Question

Find the general solution of the given Euler equation on $$(0, \infty)$$.$$x^{2} y^{\prime \prime}+x y^{\prime}+y=0$$

Answer

**step1** Understanding the Problem and Identifying Equation Type

The given equation is $$x^{2} y^{\prime \prime}+x y^{\prime}+y=0$$. This is a second-order homogeneous linear differential equation with variable coefficients. Specifically, it is an Euler-Cauchy equation, which has the general form $$ax^2y'' + bxy' + cy = 0$$. By comparing the given equation with the general form, we observe that the coefficients are $$a=1$$, $$b=1$$, and $$c=1$$. The problem asks for the general solution of this equation on the domain $$(0, \infty)$$.

**step2** Assuming a Form of Solution

For Euler-Cauchy equations, a standard method involves assuming a solution of the form $$y = x^r$$, where $$r$$ is a constant.

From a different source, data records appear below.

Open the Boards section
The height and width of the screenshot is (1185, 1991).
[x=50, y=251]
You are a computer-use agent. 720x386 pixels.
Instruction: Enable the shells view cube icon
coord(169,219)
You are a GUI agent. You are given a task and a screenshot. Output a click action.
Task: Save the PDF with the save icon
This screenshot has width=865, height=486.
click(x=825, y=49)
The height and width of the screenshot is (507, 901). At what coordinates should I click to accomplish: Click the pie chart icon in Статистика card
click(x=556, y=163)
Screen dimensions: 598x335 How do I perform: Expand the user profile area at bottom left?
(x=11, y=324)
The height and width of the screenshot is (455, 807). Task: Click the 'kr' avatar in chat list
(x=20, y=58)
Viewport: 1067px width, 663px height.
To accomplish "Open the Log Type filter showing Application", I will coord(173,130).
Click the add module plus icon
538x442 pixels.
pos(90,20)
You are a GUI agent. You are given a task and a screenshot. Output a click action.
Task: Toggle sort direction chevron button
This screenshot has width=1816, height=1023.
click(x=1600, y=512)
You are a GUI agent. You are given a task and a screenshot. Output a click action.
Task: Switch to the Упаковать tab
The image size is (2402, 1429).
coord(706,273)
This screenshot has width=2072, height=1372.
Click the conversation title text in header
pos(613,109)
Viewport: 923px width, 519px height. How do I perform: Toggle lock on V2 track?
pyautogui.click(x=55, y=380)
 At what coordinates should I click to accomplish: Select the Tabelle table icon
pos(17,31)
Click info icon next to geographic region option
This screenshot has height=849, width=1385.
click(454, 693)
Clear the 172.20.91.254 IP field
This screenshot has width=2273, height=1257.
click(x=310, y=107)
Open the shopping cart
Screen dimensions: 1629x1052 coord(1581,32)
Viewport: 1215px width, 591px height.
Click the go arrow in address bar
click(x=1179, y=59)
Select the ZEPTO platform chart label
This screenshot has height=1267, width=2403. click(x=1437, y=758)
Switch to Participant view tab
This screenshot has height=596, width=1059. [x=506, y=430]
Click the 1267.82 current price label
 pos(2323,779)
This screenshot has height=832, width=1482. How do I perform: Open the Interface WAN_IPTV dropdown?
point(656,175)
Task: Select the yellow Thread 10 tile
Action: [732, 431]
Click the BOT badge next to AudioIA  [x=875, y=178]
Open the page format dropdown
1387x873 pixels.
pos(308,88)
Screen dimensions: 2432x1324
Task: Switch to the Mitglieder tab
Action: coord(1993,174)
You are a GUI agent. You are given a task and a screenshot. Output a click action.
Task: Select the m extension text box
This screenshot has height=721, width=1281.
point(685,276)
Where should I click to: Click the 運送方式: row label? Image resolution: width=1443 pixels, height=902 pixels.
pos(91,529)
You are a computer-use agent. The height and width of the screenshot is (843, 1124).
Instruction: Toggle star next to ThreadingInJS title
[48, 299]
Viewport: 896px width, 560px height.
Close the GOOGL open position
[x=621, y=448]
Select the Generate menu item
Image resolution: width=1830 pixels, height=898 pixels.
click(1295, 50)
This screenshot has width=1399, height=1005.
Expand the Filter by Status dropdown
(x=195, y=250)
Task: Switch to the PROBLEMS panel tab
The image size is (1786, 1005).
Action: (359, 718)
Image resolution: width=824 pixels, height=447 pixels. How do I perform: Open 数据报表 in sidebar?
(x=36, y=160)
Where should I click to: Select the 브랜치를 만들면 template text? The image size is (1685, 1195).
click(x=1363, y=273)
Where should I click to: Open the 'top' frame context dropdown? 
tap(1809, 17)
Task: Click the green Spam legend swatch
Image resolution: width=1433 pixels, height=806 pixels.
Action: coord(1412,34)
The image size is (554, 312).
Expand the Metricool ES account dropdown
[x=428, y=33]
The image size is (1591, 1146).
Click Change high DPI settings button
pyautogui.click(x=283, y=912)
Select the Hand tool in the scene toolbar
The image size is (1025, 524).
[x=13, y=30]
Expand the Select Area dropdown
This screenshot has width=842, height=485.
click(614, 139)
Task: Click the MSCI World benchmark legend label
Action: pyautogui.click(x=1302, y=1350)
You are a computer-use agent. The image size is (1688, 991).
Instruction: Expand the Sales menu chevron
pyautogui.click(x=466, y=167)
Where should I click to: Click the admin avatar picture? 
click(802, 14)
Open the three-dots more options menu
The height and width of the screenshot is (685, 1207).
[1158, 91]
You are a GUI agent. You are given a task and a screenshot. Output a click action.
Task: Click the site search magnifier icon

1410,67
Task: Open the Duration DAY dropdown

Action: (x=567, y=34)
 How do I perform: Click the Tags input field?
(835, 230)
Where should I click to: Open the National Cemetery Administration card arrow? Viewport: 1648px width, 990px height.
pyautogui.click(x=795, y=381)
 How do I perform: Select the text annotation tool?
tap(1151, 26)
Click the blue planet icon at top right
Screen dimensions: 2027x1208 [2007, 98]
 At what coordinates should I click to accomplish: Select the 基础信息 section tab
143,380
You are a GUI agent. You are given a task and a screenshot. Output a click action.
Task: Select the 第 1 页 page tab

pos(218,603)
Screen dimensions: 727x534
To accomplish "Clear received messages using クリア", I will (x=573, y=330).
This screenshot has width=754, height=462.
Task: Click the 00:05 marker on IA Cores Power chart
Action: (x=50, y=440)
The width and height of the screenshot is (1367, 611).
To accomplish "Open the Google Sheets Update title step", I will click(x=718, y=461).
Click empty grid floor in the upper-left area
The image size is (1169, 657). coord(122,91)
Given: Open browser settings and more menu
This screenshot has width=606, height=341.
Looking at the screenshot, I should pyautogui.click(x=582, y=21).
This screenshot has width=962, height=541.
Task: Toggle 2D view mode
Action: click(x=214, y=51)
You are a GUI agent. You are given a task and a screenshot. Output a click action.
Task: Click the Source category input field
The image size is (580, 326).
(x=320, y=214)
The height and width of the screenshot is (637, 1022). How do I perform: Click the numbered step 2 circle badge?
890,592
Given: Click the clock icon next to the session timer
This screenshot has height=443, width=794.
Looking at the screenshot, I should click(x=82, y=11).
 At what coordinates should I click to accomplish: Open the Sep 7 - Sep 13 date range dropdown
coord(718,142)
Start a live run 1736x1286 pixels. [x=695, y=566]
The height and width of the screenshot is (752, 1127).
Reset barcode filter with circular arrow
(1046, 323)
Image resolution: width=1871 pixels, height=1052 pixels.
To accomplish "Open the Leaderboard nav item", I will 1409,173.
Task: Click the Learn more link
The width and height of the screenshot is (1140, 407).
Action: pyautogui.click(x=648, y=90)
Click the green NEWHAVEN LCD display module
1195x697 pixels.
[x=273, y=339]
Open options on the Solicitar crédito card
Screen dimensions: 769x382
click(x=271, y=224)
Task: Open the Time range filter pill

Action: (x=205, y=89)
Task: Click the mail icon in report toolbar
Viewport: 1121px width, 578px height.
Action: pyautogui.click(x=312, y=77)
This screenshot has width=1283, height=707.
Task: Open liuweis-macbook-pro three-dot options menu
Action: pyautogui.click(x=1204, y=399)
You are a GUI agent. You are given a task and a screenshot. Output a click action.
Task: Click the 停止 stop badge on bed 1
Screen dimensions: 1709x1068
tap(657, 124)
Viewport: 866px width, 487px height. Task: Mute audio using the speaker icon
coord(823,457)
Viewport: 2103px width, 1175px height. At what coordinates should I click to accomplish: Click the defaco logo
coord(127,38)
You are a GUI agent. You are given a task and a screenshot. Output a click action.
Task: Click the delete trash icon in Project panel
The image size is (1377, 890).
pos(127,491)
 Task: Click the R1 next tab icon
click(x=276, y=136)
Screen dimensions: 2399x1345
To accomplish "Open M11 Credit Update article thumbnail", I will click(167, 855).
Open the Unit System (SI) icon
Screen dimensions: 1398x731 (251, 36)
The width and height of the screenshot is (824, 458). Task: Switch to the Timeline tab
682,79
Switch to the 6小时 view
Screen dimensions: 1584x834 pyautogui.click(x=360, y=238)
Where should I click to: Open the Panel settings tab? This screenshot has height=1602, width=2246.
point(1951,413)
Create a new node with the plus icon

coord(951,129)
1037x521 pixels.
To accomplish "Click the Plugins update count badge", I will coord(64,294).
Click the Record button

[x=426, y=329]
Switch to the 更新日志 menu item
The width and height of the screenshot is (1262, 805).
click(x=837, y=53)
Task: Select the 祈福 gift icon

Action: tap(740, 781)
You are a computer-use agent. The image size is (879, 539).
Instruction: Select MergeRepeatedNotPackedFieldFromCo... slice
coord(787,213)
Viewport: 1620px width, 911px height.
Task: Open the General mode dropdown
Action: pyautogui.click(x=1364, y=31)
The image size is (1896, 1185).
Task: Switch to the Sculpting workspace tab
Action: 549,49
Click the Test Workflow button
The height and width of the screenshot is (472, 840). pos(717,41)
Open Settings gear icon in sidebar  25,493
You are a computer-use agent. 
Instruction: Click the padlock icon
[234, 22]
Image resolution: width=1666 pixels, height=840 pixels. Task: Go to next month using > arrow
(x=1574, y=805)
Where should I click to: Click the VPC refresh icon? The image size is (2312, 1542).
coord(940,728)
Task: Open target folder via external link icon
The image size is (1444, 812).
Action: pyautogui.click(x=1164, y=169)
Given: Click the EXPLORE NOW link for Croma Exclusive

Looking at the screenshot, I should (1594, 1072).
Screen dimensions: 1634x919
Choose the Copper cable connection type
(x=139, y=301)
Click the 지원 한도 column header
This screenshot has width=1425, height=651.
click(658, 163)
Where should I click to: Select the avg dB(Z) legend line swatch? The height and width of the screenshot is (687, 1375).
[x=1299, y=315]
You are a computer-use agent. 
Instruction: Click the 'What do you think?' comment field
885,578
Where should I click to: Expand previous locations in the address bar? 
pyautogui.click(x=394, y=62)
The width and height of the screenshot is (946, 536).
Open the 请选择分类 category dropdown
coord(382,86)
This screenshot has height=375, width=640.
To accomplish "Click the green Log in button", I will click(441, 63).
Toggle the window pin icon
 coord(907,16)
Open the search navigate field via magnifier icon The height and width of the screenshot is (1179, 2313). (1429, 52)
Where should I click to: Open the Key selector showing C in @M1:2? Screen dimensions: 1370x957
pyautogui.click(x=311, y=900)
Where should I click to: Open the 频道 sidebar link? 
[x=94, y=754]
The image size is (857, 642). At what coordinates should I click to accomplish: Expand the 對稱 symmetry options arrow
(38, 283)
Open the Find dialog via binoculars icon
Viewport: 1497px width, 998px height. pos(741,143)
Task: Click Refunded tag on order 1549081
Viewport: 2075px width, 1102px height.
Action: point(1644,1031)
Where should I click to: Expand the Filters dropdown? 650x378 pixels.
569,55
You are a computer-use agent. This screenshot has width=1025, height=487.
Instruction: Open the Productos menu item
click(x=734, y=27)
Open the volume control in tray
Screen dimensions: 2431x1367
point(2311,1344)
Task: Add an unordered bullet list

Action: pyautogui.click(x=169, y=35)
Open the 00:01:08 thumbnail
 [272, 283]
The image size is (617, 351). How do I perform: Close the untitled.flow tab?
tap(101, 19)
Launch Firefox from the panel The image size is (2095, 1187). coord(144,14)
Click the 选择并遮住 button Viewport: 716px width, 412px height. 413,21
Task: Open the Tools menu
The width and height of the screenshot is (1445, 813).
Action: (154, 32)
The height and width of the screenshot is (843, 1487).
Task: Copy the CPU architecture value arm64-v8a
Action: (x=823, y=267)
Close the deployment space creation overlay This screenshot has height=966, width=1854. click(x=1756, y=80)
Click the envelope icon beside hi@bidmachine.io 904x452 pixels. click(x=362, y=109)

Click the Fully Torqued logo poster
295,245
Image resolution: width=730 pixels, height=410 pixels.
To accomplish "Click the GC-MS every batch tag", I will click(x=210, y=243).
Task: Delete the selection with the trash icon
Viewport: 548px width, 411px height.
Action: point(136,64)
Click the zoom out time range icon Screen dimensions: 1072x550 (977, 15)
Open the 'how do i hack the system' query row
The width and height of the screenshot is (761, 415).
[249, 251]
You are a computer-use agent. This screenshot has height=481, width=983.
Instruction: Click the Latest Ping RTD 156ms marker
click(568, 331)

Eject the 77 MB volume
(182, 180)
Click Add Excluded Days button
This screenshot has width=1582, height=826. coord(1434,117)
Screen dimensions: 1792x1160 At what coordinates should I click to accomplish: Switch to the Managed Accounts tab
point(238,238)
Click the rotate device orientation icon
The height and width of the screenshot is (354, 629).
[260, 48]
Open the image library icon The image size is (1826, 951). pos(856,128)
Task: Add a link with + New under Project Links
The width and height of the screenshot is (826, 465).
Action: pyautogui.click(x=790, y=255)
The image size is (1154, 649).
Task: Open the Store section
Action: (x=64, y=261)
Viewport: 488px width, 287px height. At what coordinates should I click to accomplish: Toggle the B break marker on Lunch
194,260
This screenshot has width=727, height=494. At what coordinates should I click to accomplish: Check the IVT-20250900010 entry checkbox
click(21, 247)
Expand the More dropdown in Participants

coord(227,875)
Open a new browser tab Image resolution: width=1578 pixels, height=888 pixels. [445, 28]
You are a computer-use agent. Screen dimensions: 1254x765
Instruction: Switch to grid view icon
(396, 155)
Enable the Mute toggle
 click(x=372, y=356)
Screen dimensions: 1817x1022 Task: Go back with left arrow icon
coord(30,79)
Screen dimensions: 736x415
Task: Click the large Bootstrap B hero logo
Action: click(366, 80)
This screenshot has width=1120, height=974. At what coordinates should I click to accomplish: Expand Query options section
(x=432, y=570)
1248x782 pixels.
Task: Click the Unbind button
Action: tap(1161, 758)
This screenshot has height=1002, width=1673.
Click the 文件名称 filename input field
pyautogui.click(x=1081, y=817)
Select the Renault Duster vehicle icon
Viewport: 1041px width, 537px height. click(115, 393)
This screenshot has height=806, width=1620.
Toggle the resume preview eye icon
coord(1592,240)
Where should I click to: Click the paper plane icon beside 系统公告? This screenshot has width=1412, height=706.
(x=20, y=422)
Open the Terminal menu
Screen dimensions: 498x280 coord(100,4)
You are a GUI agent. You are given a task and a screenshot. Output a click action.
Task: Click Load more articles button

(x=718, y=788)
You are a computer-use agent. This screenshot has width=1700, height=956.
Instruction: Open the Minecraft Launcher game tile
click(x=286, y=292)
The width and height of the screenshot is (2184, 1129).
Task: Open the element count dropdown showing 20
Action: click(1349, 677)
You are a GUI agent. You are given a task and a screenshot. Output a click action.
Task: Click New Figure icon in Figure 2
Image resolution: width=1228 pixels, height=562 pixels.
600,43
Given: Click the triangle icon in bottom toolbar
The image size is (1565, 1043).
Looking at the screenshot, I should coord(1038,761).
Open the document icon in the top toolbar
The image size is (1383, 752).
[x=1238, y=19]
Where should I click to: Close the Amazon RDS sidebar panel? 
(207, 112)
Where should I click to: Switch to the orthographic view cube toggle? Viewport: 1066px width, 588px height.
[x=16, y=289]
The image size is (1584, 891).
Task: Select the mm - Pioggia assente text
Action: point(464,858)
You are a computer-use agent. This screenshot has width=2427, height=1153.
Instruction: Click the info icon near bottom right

This assumption transforms the differential equation into a more manageable algebraic equation, known as the characteristic equation.

**step3** Calculating Derivatives

To substitute our assumed solution into the differential equation, we first need to find its first and second derivatives with respect to $$x$$:
The first derivative is obtained by applying the power rule:
$$y' = \frac{d}{dx}(x^r) = r x^{r-1}$$
The second derivative is obtained by applying the power rule again to $$y'$$:
$$y'' = \frac{d}{dx}(r x^{r-1}) = r(r-1) x^{r-2}$$

**step4** Substituting into the Differential Equation

Now, we substitute $$y = x^r$$, $$y' = r x^{r-1}$$, and $$y'' = r(r-1) x^{r-2}$$ back into the original differential equation $$x^{2} y^{\prime \prime}+x y^{\prime}+y=0$$:
$$x^2 [r(r-1)x^{r-2}] + x [rx^{r-1}] + x^r = 0$$
Next, we simplify the terms by combining the powers of $$x$$:
$$r(r-1)x^{2+r-2} + rx^{1+r-1} + x^r = 0$$
This simplifies to:
$$r(r-1)x^r + rx^r + x^r = 0$$

**step5** Forming the Characteristic Equation

We can observe that $$x^r$$ is a common factor in all terms of the simplified equation. We factor it out:
$$x^r [r(r-1) + r + 1] = 0$$
Since the problem specifies the domain $$(0, \infty)$$, $$x$$ is always positive, and thus $$x^r$$ is never zero. Therefore, for the equation to hold, the expression inside the brackets must be equal to zero. This leads us to the characteristic (or auxiliary) equation:
$$r(r-1) + r + 1 = 0$$
Now, we expand and simplify this algebraic equation:
$$r^2 - r + r + 1 = 0$$
$$r^2 + 1 = 0$$

**step6** Solving the Characteristic Equation

We now solve the quadratic characteristic equation $$r^2 + 1 = 0$$ for $$r$$:
$$r^2 = -1$$
Taking the square root of both sides, we find the roots:
$$r = \pm \sqrt{-1}$$
Thus, we obtain two complex conjugate roots:
$$r_1 = i$$ and $$r_2 = -i$$
These roots are of the form $$\alpha \pm i\beta$$, where we identify $$\alpha = 0$$ and $$\beta = 1$$.

**step7** Constructing the General Solution

For an Euler-Cauchy equation where the characteristic equation yields complex conjugate roots of the form $$r = \alpha \pm i\beta$$, the general solution is given by the formula:
$$y(x) = x^\alpha [C_1 \cos(\beta \ln|x|) + C_2 \sin(\beta \ln|x|)]$$
Since the problem specifies the domain as $$(0, \infty)$$, $$x$$ is always positive, so $$|x|$$ can be simply written as $$x$$.
Now, we substitute the values we found, $$\alpha = 0$$ and $$\beta = 1$$, into the general solution formula:
$$y(x) = x^0 [C_1 \cos(1 \cdot \ln x) + C_2 \sin(1 \cdot \ln x)]$$
Since any non-zero number raised to the power of zero is 1 ($$x^0 = 1$$ for $$x \neq 0$$):
$$y(x) = 1 \cdot [C_1 \cos(\ln x) + C_2 \sin(\ln x)]$$
Therefore, the general solution of the given Euler equation is:
$$y(x) = C_1 \cos(\ln x) + C_2 \sin(\ln x)$$
Where $$C_1$$ and $$C_2$$ are arbitrary constants determined by initial or boundary conditions, if any were provided.